The World Wants Matcha. Japan’s Farms Can’t Keep Up.
The phenomenon isn’t all bad. Farmers are finally being rewarded for artisanal products that were becoming locally obsolete, and beyond bottled teas peddled by major conglomerates like Coca Cola, Ito En, and Kirin, the industry as a whole was on its last legs. “There wasn’t a lot of hope in the industry, then the matcha boom came along,” said Chun. Even so, most demand is coming from big buyers—the Starbucks, the Blank Streets—meaning bigger farms and co-ops are coming out on top, but the focus on higher grade powder still trickles down to old-school practitioners.
“It’s not perfect for the industry,” said Chun. “But it’s better than nothing.”

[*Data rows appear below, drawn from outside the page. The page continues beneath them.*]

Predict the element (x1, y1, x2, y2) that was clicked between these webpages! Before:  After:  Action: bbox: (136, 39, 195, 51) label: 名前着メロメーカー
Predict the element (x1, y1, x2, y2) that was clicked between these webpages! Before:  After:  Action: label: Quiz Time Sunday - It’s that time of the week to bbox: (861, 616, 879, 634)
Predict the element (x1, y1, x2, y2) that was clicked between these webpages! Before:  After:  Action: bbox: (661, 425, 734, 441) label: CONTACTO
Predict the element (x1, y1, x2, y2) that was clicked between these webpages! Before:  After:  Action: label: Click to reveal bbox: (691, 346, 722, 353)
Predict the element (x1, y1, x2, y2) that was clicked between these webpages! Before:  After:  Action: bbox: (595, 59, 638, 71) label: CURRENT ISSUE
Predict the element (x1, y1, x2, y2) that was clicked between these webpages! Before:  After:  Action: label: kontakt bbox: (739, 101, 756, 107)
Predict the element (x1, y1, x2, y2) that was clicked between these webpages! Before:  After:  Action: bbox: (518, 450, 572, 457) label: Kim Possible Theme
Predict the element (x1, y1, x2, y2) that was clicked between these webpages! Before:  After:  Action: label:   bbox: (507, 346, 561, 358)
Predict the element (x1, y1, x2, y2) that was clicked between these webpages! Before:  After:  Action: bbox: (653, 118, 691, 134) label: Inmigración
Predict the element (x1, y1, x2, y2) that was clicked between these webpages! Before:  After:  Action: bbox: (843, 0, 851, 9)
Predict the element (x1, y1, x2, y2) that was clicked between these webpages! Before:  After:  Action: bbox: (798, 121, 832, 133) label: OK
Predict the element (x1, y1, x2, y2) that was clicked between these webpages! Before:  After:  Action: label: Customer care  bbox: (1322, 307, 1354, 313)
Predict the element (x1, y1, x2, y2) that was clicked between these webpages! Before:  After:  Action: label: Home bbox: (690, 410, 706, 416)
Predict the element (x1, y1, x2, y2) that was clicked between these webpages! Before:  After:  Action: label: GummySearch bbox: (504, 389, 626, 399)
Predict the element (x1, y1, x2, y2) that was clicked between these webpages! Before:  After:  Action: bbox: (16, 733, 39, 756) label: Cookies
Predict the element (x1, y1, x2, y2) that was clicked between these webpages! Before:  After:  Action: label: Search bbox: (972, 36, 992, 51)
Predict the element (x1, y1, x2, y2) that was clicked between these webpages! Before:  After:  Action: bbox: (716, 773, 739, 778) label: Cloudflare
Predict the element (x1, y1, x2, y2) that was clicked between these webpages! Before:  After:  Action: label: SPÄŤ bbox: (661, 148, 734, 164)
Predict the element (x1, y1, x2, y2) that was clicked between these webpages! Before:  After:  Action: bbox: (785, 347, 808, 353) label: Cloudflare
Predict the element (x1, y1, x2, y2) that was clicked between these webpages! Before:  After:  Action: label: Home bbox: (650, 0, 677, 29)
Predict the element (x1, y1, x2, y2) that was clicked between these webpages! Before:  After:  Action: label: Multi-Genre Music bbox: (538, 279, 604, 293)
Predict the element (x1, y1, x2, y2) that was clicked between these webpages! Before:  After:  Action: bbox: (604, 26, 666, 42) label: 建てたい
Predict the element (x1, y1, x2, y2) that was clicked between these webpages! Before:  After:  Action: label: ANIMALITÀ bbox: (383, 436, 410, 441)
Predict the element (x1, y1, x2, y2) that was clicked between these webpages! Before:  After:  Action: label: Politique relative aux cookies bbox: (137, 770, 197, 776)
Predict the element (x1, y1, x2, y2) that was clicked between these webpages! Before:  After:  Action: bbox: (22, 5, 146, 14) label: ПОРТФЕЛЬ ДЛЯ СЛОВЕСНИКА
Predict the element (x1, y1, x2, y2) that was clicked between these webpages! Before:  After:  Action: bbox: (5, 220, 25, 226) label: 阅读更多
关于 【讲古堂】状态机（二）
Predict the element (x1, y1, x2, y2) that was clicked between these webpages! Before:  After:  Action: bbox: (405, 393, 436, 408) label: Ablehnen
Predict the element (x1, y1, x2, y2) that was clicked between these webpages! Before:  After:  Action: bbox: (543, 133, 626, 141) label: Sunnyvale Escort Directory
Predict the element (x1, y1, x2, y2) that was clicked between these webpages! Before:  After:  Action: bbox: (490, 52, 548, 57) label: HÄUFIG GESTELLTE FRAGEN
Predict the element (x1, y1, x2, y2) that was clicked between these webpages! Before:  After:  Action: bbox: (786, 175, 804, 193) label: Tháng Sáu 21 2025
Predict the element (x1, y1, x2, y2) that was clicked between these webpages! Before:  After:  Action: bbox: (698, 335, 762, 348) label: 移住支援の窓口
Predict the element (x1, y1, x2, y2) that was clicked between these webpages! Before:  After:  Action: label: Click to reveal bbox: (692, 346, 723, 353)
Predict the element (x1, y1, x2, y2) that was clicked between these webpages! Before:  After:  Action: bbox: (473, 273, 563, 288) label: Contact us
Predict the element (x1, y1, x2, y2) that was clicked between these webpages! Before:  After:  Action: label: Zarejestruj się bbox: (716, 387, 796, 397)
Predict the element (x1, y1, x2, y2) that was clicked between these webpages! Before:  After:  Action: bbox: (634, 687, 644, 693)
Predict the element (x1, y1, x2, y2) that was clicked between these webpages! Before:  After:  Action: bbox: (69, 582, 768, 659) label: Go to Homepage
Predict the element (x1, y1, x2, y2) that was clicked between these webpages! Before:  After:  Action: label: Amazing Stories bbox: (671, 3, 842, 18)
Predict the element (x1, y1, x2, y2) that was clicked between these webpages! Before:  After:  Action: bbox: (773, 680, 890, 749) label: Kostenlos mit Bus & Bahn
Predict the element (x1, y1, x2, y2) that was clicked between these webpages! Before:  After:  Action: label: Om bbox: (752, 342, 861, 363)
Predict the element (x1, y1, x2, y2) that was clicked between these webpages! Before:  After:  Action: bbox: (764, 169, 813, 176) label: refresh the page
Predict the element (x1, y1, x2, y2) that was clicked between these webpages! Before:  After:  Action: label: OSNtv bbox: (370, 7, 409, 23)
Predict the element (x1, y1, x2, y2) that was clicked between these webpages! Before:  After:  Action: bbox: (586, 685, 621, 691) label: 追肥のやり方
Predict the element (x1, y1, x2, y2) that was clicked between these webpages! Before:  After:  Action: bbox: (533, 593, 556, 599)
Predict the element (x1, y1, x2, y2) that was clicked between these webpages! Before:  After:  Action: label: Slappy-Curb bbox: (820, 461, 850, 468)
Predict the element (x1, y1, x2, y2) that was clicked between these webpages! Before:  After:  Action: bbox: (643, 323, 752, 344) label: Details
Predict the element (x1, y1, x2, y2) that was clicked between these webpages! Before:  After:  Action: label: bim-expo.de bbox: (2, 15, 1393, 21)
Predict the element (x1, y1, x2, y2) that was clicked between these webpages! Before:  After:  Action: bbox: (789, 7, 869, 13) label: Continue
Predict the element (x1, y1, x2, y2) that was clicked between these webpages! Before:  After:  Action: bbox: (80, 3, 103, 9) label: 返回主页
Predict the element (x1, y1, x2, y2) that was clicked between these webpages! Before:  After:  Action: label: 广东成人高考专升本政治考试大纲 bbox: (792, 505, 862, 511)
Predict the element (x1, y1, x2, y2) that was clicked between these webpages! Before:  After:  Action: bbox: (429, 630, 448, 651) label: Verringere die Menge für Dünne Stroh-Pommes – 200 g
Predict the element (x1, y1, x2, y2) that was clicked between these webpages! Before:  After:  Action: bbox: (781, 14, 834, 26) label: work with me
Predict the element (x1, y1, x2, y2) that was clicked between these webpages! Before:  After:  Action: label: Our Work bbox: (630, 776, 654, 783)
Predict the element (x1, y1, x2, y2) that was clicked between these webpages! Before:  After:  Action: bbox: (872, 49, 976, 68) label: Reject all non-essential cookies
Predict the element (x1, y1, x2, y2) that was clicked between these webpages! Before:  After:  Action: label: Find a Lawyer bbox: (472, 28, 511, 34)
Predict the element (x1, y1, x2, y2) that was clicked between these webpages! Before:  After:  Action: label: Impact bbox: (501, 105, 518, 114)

Liu, Chun, and Boyer agree that matcha isn’t going anywhere: Already, matcha is being grown and processed in markets like China, South Korea, and Vietnam, but none are nearly as sought after as Kyoto-made teas. Between industrial matcha flavoring and high-grade powders, there’s room for demand to be met elsewhere using safe practices and quality crops, rather than short cuts like adding coloring agents to mimic premium matcha’s signature green hue.
But addressing these pressures is also a question of equity. Farmers on the front lines of climate change often bear the highest costs of adapting to extreme weather, shifting markets, and exploitative supply chains. Shoppers can help by educating themselves on matcha’s roots and best practices, and by supporting equitably grown product—whether or not it’s made in Japan—so that the communities producing it can weather a hotter, more volatile world.
“As a seller of Japanese matcha, I take a contrarian viewpoint in that, if matcha is going to become a mainstream flavor globally, we do need countries like China to step up their game,” said Chun. “There needs to be more, and better, production for it to be sustained as a global mainstream flavour. There’s just not enough matcha to go around.”